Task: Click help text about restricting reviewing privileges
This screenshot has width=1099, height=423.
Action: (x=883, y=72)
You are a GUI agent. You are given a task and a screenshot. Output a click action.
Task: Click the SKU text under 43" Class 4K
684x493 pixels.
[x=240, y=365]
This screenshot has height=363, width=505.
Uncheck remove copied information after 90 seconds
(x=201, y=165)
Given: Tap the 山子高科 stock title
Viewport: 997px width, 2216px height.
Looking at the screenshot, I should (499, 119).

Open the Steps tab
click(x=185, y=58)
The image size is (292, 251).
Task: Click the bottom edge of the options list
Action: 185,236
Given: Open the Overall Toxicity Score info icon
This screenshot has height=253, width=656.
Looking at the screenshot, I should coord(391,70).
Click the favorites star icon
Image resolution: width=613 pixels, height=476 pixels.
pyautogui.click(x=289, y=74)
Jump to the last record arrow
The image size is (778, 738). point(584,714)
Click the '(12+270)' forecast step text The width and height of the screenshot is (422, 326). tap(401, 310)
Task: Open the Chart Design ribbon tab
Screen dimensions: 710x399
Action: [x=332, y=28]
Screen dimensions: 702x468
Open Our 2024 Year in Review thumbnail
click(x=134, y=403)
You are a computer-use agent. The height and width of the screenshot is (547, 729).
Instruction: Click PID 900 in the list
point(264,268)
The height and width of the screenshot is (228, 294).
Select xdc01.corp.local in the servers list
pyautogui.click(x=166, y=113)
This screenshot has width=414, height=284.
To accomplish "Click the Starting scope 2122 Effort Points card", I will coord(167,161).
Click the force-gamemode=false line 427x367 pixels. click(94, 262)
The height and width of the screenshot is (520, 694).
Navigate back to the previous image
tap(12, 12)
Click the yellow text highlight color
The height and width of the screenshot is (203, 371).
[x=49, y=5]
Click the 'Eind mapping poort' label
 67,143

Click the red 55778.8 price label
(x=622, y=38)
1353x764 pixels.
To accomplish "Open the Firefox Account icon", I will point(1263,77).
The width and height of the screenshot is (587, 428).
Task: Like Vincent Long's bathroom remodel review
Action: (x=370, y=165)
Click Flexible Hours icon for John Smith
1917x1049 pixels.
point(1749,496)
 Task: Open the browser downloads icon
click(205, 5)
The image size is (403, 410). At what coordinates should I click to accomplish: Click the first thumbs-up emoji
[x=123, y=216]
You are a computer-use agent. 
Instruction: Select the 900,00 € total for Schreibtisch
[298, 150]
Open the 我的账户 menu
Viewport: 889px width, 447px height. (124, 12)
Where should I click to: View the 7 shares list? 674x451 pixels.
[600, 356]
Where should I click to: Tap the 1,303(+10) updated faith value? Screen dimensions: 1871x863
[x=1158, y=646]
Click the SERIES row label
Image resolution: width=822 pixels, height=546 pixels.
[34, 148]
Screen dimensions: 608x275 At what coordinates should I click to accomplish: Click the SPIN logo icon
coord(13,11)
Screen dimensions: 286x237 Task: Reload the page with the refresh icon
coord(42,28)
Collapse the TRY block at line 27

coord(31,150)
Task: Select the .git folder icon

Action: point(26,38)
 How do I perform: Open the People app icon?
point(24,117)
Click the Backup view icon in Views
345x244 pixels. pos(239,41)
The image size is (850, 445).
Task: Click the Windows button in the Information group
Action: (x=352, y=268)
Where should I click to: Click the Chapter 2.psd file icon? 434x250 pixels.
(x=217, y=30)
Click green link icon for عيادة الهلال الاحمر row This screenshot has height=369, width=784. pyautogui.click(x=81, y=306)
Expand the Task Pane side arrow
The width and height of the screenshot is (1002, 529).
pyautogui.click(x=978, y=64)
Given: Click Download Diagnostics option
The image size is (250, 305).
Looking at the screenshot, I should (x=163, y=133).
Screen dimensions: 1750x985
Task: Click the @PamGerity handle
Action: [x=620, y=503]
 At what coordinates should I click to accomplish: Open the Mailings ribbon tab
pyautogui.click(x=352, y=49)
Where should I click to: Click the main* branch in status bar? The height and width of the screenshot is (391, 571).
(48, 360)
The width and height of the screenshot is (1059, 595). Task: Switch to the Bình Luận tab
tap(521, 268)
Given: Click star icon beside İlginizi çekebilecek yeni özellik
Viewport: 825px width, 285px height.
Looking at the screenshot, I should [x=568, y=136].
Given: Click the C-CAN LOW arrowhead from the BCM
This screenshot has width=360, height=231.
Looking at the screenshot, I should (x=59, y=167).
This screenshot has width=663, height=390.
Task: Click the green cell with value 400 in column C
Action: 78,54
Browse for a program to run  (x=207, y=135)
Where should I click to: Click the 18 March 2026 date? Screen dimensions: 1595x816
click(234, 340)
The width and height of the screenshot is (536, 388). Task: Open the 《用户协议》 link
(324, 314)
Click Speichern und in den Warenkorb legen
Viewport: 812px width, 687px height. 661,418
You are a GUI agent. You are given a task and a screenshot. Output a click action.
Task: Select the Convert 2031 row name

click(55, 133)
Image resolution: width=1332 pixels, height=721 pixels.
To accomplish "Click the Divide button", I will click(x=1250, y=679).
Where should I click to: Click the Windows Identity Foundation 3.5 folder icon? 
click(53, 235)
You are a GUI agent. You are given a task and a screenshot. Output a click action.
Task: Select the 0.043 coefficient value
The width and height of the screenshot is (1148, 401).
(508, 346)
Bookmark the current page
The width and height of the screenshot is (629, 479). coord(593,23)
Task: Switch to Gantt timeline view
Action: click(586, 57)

**GOAL OF THE EXERCISE**
In this exercise, reproduce each line above exactly.

**RESPONSE TO THIS EXERCISE**
Task: Click help text about restricting reviewing privileges
This screenshot has width=1099, height=423.
Action: (x=883, y=72)
You are a GUI agent. You are given a task and a screenshot. Output a click action.
Task: Click the SKU text under 43" Class 4K
684x493 pixels.
[x=240, y=365]
This screenshot has height=363, width=505.
Uncheck remove copied information after 90 seconds
(x=201, y=165)
Given: Tap the 山子高科 stock title
Viewport: 997px width, 2216px height.
Looking at the screenshot, I should (499, 119).

Open the Steps tab
click(x=185, y=58)
The image size is (292, 251).
Task: Click the bottom edge of the options list
Action: 185,236
Given: Open the Overall Toxicity Score info icon
This screenshot has height=253, width=656.
Looking at the screenshot, I should coord(391,70).
Click the favorites star icon
Image resolution: width=613 pixels, height=476 pixels.
pyautogui.click(x=289, y=74)
Jump to the last record arrow
The image size is (778, 738). point(584,714)
Click the '(12+270)' forecast step text The width and height of the screenshot is (422, 326). tap(401, 310)
Task: Open the Chart Design ribbon tab
Screen dimensions: 710x399
Action: [x=332, y=28]
Screen dimensions: 702x468
Open Our 2024 Year in Review thumbnail
click(x=134, y=403)
You are a computer-use agent. The height and width of the screenshot is (547, 729).
Instruction: Click PID 900 in the list
point(264,268)
The height and width of the screenshot is (228, 294).
Select xdc01.corp.local in the servers list
pyautogui.click(x=166, y=113)
This screenshot has width=414, height=284.
To accomplish "Click the Starting scope 2122 Effort Points card", I will coord(167,161).
Click the force-gamemode=false line 427x367 pixels. click(94, 262)
The height and width of the screenshot is (520, 694).
Navigate back to the previous image
tap(12, 12)
Click the yellow text highlight color
The height and width of the screenshot is (203, 371).
[x=49, y=5]
Click the 'Eind mapping poort' label
 67,143

Click the red 55778.8 price label
(x=622, y=38)
1353x764 pixels.
To accomplish "Open the Firefox Account icon", I will point(1263,77).
The width and height of the screenshot is (587, 428).
Task: Like Vincent Long's bathroom remodel review
Action: (x=370, y=165)
Click Flexible Hours icon for John Smith
1917x1049 pixels.
point(1749,496)
 Task: Open the browser downloads icon
click(205, 5)
The image size is (403, 410). At what coordinates should I click to accomplish: Click the first thumbs-up emoji
[x=123, y=216]
You are a computer-use agent. 
Instruction: Select the 900,00 € total for Schreibtisch
[298, 150]
Open the 我的账户 menu
Viewport: 889px width, 447px height. (124, 12)
Where should I click to: View the 7 shares list? 674x451 pixels.
[600, 356]
Where should I click to: Tap the 1,303(+10) updated faith value? Screen dimensions: 1871x863
[x=1158, y=646]
Click the SERIES row label
Image resolution: width=822 pixels, height=546 pixels.
[34, 148]
Screen dimensions: 608x275 At what coordinates should I click to accomplish: Click the SPIN logo icon
coord(13,11)
Screen dimensions: 286x237 Task: Reload the page with the refresh icon
coord(42,28)
Collapse the TRY block at line 27

coord(31,150)
Task: Select the .git folder icon

Action: point(26,38)
 How do I perform: Open the People app icon?
point(24,117)
Click the Backup view icon in Views
345x244 pixels. pos(239,41)
The image size is (850, 445).
Task: Click the Windows button in the Information group
Action: (x=352, y=268)
Where should I click to: Click the Chapter 2.psd file icon? 434x250 pixels.
(x=217, y=30)
Click green link icon for عيادة الهلال الاحمر row This screenshot has height=369, width=784. pyautogui.click(x=81, y=306)
Expand the Task Pane side arrow
The width and height of the screenshot is (1002, 529).
pyautogui.click(x=978, y=64)
Given: Click Download Diagnostics option
The image size is (250, 305).
Looking at the screenshot, I should (x=163, y=133).
Screen dimensions: 1750x985
Task: Click the @PamGerity handle
Action: [x=620, y=503]
 At what coordinates should I click to accomplish: Open the Mailings ribbon tab
pyautogui.click(x=352, y=49)
Where should I click to: Click the main* branch in status bar? The height and width of the screenshot is (391, 571).
(48, 360)
The width and height of the screenshot is (1059, 595). Task: Switch to the Bình Luận tab
tap(521, 268)
Given: Click star icon beside İlginizi çekebilecek yeni özellik
Viewport: 825px width, 285px height.
Looking at the screenshot, I should [x=568, y=136].
Given: Click the C-CAN LOW arrowhead from the BCM
This screenshot has width=360, height=231.
Looking at the screenshot, I should (x=59, y=167).
This screenshot has width=663, height=390.
Task: Click the green cell with value 400 in column C
Action: 78,54
Browse for a program to run  (x=207, y=135)
Where should I click to: Click the 18 March 2026 date? Screen dimensions: 1595x816
click(234, 340)
The width and height of the screenshot is (536, 388). Task: Open the 《用户协议》 link
(324, 314)
Click Speichern und in den Warenkorb legen
Viewport: 812px width, 687px height. 661,418
You are a GUI agent. You are given a task and a screenshot. Output a click action.
Task: Select the Convert 2031 row name

click(55, 133)
Image resolution: width=1332 pixels, height=721 pixels.
To accomplish "Click the Divide button", I will click(x=1250, y=679).
Where should I click to: Click the Windows Identity Foundation 3.5 folder icon? 
click(53, 235)
You are a GUI agent. You are given a task and a screenshot. Output a click action.
Task: Select the 0.043 coefficient value
The width and height of the screenshot is (1148, 401).
(508, 346)
Bookmark the current page
The width and height of the screenshot is (629, 479). coord(593,23)
Task: Switch to Gantt timeline view
Action: click(586, 57)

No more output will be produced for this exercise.